- **TASK OBJECTIVE**: An exact reprint of all the records is the expected answer.

[Opening RECORDS TO PROCESS section]

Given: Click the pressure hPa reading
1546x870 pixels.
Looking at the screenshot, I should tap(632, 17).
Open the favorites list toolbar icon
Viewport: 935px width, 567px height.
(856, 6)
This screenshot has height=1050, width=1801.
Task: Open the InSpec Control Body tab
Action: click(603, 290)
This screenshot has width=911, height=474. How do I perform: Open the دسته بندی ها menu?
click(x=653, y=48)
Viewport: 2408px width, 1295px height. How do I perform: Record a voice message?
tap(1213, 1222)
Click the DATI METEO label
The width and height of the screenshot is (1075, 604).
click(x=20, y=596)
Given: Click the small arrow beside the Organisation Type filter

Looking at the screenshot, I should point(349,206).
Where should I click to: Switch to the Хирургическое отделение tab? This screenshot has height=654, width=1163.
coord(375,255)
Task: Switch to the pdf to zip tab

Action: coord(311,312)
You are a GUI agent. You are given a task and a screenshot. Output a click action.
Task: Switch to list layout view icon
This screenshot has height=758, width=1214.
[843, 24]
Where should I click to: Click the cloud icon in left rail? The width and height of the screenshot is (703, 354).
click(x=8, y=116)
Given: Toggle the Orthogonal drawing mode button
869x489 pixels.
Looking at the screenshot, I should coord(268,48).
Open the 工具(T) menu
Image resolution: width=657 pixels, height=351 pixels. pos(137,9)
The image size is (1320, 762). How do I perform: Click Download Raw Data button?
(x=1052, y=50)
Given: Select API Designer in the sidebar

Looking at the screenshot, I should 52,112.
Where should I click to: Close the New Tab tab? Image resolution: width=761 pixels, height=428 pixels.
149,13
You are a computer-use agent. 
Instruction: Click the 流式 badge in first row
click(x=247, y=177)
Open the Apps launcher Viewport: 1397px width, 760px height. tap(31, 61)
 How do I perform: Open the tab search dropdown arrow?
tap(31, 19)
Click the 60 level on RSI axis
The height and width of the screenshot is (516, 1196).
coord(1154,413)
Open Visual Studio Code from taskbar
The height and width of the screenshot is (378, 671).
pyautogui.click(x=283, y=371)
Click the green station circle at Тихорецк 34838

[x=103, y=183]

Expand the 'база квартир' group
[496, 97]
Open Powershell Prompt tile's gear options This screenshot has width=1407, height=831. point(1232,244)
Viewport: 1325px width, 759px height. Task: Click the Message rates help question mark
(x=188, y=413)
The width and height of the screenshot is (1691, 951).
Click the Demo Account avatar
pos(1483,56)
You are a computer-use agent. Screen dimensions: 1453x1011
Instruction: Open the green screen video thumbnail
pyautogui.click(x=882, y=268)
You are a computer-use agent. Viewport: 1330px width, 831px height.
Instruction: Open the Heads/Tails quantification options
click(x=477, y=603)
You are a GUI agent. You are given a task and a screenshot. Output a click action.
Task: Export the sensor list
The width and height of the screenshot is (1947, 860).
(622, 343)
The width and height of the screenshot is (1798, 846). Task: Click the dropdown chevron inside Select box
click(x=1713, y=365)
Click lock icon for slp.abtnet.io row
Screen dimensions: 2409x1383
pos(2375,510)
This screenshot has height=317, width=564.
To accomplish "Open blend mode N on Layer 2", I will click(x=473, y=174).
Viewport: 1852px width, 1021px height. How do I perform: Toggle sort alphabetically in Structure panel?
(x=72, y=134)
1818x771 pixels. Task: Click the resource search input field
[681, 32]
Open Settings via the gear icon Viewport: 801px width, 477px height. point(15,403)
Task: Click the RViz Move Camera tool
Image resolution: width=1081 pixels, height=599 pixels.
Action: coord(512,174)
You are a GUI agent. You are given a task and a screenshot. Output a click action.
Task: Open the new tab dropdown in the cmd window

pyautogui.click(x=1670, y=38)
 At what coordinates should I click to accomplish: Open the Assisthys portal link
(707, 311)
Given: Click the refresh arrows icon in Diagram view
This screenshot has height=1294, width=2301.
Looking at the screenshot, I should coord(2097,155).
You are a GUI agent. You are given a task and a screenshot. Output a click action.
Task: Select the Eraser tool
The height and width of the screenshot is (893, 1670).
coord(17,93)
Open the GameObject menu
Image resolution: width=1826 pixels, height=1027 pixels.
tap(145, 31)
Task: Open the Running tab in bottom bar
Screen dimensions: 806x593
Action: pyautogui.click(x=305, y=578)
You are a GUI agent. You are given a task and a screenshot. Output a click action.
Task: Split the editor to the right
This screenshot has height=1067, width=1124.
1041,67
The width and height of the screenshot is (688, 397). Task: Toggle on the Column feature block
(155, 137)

[Closing RECORDS TO PROCESS section]

- **ANSWER TO THE PROBLEM**:
Given: Click the pressure hPa reading
1546x870 pixels.
Looking at the screenshot, I should tap(632, 17).
Open the favorites list toolbar icon
Viewport: 935px width, 567px height.
(856, 6)
This screenshot has height=1050, width=1801.
Task: Open the InSpec Control Body tab
Action: click(603, 290)
This screenshot has width=911, height=474. How do I perform: Open the دسته بندی ها menu?
click(x=653, y=48)
Viewport: 2408px width, 1295px height. How do I perform: Record a voice message?
tap(1213, 1222)
Click the DATI METEO label
The width and height of the screenshot is (1075, 604).
click(x=20, y=596)
Given: Click the small arrow beside the Organisation Type filter

Looking at the screenshot, I should point(349,206).
Where should I click to: Switch to the Хирургическое отделение tab? This screenshot has height=654, width=1163.
coord(375,255)
Task: Switch to the pdf to zip tab

Action: coord(311,312)
You are a GUI agent. You are given a task and a screenshot. Output a click action.
Task: Switch to list layout view icon
This screenshot has height=758, width=1214.
[843, 24]
Where should I click to: Click the cloud icon in left rail? The width and height of the screenshot is (703, 354).
click(x=8, y=116)
Given: Toggle the Orthogonal drawing mode button
869x489 pixels.
Looking at the screenshot, I should coord(268,48).
Open the 工具(T) menu
Image resolution: width=657 pixels, height=351 pixels. pos(137,9)
The image size is (1320, 762). How do I perform: Click Download Raw Data button?
(x=1052, y=50)
Given: Select API Designer in the sidebar

Looking at the screenshot, I should 52,112.
Where should I click to: Close the New Tab tab? Image resolution: width=761 pixels, height=428 pixels.
149,13
You are a computer-use agent. 
Instruction: Click the 流式 badge in first row
click(x=247, y=177)
Open the Apps launcher Viewport: 1397px width, 760px height. tap(31, 61)
 How do I perform: Open the tab search dropdown arrow?
tap(31, 19)
Click the 60 level on RSI axis
The height and width of the screenshot is (516, 1196).
coord(1154,413)
Open Visual Studio Code from taskbar
The height and width of the screenshot is (378, 671).
pyautogui.click(x=283, y=371)
Click the green station circle at Тихорецк 34838

[x=103, y=183]

Expand the 'база квартир' group
[496, 97]
Open Powershell Prompt tile's gear options This screenshot has width=1407, height=831. point(1232,244)
Viewport: 1325px width, 759px height. Task: Click the Message rates help question mark
(x=188, y=413)
The width and height of the screenshot is (1691, 951).
Click the Demo Account avatar
pos(1483,56)
You are a computer-use agent. Screen dimensions: 1453x1011
Instruction: Open the green screen video thumbnail
pyautogui.click(x=882, y=268)
You are a computer-use agent. Viewport: 1330px width, 831px height.
Instruction: Open the Heads/Tails quantification options
click(x=477, y=603)
You are a GUI agent. You are given a task and a screenshot. Output a click action.
Task: Export the sensor list
The width and height of the screenshot is (1947, 860).
(622, 343)
The width and height of the screenshot is (1798, 846). Task: Click the dropdown chevron inside Select box
click(x=1713, y=365)
Click lock icon for slp.abtnet.io row
Screen dimensions: 2409x1383
pos(2375,510)
This screenshot has height=317, width=564.
To accomplish "Open blend mode N on Layer 2", I will click(x=473, y=174).
Viewport: 1852px width, 1021px height. How do I perform: Toggle sort alphabetically in Structure panel?
(x=72, y=134)
1818x771 pixels. Task: Click the resource search input field
[681, 32]
Open Settings via the gear icon Viewport: 801px width, 477px height. point(15,403)
Task: Click the RViz Move Camera tool
Image resolution: width=1081 pixels, height=599 pixels.
Action: coord(512,174)
You are a GUI agent. You are given a task and a screenshot. Output a click action.
Task: Open the new tab dropdown in the cmd window

pyautogui.click(x=1670, y=38)
 At what coordinates should I click to accomplish: Open the Assisthys portal link
(707, 311)
Given: Click the refresh arrows icon in Diagram view
This screenshot has height=1294, width=2301.
Looking at the screenshot, I should coord(2097,155).
You are a GUI agent. You are given a task and a screenshot. Output a click action.
Task: Select the Eraser tool
The height and width of the screenshot is (893, 1670).
coord(17,93)
Open the GameObject menu
Image resolution: width=1826 pixels, height=1027 pixels.
tap(145, 31)
Task: Open the Running tab in bottom bar
Screen dimensions: 806x593
Action: pyautogui.click(x=305, y=578)
You are a GUI agent. You are given a task and a screenshot. Output a click action.
Task: Split the editor to the right
This screenshot has height=1067, width=1124.
1041,67
The width and height of the screenshot is (688, 397). Task: Toggle on the Column feature block
(155, 137)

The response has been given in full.